Apps Productivity How-To

Remove Punctuation From a String in Python

Use built-in translate, regex, or Unicode-aware options to strip punctuation from text cleanly.

Use built-in translate, regex, or Unicode-aware options to strip punctuation from text cleanly.

Solution preview: removing punctuation is fastest and simplest with the built-in str.translate() and a translation table built from string.punctuation. For full Unicode punctuation, use unicodedata or a Unicode-aware regex.

Method 1: Delete ASCII punctuation with str.translate (fast, built-in)

This approach runs in C under the hood and is typically the most efficient for ASCII punctuation. See the documentation for details.

Import string.
import string
Build a translation table that deletes punctuation.
table = str.maketrans('', '', string.punctuation)
Apply the table with translate.
s = "Hello, world! Python 3.12—fun?"
clean = s.translate(table)
print(clean)  # Hello world Python 312—fun
Optionally replace punctuation with spaces instead of deleting.
space_table = str.maketrans({ch: ' ' for ch in string.punctuation})
spaced = s.translate(space_table)
normalized = ' '.join(spaced.split())
print(normalized)  # Hello world Python 3.12—fun

Notes:

  • string.punctuation covers ASCII punctuation only. It does not include punctuation like “ ” — 。 !. See the reference.
  • To handle non-ASCII punctuation, use Method 3 or Method 4.

Option 2: Remove ASCII punctuation with re.sub

Regular expressions are concise and flexible. Escape the punctuation class once, then substitute. See re.sub in the documentation.

Import re and string.
import re, string
Compile a pattern that matches any ASCII punctuation.
pattern = re.compile(r'[%s]' % re.escape(string.punctuation))
Substitute matches with empty strings (or a space).
s = "A test: regex-only, please!"
clean = pattern.sub('', s)
print(clean)  # A test regexonly please

Tip: \w includes letters, digits, and underscore, and \s matches whitespace; both are described in the documentation. If you prefer a whitelist, you can keep word and space characters: re.sub(r'[^\w\s]', '', s).


Approach 3: Remove all Unicode punctuation with unicodedata (built-in)

This approach removes any character whose Unicode category begins with 'P' (punctuation), not just ASCII. See the reference.

Import unicodedata and sys.
import unicodedata, sys
Build a deletion map for all code points in the Unicode range whose category starts with 'P'.
delete_punct = dict.fromkeys(
    i for i in range(sys.maxunicode + 1)
    if unicodedata.category(chr(i)).startswith('P')
)
Translate the string using the map.
s = "Unicode: 「quotes」 — dashes… 你好,世界!"
clean = s.translate(delete_punct)
print(clean)  # Unicode  quotes  dashes  你好世界

Tip: If you also want to drop symbols like currency signs, extend the filter to include category 'S'.


Way 4: Use the third‑party “regex” module for Unicode properties

Python’s built-in re does not support \p{...} Unicode properties.

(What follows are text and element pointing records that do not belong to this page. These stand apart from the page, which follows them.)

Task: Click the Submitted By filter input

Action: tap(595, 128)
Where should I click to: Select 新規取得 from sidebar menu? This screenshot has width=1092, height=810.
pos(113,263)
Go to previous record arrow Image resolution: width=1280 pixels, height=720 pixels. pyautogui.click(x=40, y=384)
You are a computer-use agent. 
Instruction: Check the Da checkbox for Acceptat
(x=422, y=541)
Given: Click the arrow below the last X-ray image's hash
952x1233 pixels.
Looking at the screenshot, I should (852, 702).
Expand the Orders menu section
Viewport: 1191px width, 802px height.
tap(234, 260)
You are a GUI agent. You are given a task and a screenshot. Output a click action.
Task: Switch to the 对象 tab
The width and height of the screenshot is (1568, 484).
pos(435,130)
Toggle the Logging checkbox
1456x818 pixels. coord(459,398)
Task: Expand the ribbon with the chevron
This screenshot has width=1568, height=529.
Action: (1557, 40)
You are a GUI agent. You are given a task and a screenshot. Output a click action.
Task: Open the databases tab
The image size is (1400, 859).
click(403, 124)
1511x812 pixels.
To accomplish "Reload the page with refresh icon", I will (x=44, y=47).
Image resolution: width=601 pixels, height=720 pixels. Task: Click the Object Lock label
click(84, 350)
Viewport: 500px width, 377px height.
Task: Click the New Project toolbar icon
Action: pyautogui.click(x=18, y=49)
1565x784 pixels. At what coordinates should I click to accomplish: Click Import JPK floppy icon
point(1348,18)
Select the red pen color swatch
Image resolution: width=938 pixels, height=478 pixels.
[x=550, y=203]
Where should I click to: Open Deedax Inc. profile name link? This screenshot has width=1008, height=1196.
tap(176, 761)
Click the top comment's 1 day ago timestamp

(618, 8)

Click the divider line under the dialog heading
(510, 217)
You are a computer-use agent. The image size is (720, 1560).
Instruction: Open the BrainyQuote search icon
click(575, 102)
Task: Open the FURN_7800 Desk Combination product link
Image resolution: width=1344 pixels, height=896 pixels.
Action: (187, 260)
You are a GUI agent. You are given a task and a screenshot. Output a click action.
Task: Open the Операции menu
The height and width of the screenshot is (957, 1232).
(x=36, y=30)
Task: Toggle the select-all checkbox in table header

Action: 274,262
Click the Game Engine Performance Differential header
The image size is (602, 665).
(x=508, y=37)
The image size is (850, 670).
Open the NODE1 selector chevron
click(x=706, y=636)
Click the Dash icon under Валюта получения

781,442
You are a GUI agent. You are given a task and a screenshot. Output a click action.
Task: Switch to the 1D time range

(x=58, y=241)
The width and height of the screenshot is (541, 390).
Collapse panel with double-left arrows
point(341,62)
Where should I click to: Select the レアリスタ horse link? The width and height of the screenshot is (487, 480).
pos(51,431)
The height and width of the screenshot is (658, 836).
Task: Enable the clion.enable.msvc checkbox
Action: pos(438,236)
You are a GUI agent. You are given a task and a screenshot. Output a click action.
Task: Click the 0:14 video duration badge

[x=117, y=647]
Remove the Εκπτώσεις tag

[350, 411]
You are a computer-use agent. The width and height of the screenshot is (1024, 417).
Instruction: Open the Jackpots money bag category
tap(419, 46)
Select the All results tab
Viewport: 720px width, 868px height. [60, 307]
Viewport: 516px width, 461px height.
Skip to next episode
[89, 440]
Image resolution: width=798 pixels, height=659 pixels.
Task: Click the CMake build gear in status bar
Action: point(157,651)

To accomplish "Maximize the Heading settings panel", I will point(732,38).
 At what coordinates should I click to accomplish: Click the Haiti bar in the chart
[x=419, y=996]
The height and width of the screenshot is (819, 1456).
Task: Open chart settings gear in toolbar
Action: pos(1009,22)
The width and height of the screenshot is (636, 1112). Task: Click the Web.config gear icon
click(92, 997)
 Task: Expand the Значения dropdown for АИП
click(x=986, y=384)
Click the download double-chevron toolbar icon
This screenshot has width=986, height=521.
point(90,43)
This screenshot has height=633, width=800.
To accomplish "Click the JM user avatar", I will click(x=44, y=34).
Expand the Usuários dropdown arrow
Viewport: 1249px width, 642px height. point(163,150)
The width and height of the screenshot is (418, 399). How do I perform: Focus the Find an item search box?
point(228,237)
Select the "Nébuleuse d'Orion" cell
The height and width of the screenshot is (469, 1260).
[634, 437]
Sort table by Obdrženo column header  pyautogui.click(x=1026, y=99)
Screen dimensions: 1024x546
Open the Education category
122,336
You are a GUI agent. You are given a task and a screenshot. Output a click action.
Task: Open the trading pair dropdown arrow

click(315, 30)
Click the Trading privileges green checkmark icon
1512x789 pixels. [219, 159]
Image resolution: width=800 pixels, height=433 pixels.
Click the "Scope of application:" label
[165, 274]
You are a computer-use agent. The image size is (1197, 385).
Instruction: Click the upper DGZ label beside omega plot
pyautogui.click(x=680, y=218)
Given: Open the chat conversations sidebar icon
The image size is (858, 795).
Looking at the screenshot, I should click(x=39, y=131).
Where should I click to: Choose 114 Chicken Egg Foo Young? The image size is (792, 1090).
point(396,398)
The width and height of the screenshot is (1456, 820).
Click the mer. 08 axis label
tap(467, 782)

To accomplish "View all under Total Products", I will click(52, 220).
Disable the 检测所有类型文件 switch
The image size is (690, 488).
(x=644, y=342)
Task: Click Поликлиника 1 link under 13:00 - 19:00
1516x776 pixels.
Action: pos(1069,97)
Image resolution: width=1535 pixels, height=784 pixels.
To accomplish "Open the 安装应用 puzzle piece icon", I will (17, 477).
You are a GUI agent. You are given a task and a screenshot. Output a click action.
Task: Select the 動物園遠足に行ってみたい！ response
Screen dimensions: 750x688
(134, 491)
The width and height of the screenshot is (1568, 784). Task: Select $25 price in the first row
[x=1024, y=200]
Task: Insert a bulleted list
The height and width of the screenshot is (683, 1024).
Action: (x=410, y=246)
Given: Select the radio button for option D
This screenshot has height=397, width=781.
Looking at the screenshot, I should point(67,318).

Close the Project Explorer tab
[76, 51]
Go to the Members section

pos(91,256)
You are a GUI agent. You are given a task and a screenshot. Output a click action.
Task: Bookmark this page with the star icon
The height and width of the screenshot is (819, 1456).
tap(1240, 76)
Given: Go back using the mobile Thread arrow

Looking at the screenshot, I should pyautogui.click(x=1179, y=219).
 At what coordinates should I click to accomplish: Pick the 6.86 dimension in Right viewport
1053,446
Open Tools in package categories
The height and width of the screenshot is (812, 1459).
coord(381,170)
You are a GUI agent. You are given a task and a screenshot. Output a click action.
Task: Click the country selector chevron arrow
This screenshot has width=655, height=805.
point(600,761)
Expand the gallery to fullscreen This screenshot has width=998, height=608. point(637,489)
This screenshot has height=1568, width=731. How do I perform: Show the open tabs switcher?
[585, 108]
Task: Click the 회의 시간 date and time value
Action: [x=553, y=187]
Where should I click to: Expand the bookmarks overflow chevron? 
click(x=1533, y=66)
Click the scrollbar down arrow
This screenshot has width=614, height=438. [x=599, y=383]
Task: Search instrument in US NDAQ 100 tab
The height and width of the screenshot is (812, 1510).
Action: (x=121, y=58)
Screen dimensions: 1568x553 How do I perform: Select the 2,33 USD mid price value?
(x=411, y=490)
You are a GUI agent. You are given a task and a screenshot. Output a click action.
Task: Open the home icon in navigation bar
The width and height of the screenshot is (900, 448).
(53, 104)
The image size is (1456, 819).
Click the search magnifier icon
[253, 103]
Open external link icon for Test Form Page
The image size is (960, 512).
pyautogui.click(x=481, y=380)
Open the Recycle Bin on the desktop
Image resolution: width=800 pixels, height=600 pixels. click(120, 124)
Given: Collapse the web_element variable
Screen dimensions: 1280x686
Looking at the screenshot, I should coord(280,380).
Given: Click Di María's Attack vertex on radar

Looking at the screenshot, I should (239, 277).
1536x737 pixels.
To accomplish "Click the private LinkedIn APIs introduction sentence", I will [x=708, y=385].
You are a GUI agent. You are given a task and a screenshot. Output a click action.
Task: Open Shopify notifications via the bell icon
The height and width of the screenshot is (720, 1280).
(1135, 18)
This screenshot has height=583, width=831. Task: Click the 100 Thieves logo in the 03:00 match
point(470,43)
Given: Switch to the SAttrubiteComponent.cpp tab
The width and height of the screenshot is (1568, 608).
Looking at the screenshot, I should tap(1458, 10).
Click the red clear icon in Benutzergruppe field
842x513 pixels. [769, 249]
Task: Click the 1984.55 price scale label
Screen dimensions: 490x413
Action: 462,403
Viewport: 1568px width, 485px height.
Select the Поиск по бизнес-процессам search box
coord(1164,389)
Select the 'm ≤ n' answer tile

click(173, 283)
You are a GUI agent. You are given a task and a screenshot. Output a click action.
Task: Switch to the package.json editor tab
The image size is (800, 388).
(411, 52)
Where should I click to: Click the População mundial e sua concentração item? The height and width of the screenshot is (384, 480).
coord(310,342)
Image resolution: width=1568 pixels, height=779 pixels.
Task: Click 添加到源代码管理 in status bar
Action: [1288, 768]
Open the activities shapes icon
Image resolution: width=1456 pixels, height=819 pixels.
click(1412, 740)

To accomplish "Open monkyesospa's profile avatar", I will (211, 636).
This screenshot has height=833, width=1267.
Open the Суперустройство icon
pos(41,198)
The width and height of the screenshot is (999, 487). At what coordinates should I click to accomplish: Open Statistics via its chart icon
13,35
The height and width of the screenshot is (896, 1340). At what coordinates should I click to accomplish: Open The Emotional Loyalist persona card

The regex package supports them and can target punctuation precisely using \p{P}. Install it from the package page.

Install the package.
pip install regex
Import and compile a Unicode property pattern.
import regex
pattern = regex.compile(r'\p{P}+')
Substitute punctuation with an empty string or a space.
s = "Mix: ASCII, Unicode… and 「symbols」!"
clean = pattern.sub('', s)
print(clean)  # Mix ASCII Unicode and symbols

Tip: To remove punctuation and symbols together, use r'[\p{P}\p{S}]+'.


Path 5: Quick comprehension/filter (simple, slower)

This pure-Python option is easy to read for small inputs, but is slower than the methods above.

Import string.
import string
Keep only non-punctuation characters.
s = "Keep it simple, okay?"
clean = ''.join(ch for ch in s if ch not in string.punctuation)
print(clean)  # Keep it simple okay

Note: This also relies on ASCII-only string.punctuation.


Practical tips:

  • Decide whether to delete punctuation or replace it with spaces; replacing then normalizing whitespace keeps word boundaries intact.
  • When using regex, remember \w includes underscore; if underscores should be removed, target them explicitly.
  • For very large texts or performance-critical code, prefer str.translate() with a prebuilt table.

That’s it—use str.translate for speed on ASCII, unicodedata or a Unicode-aware regex when you need to cover all punctuation across languages.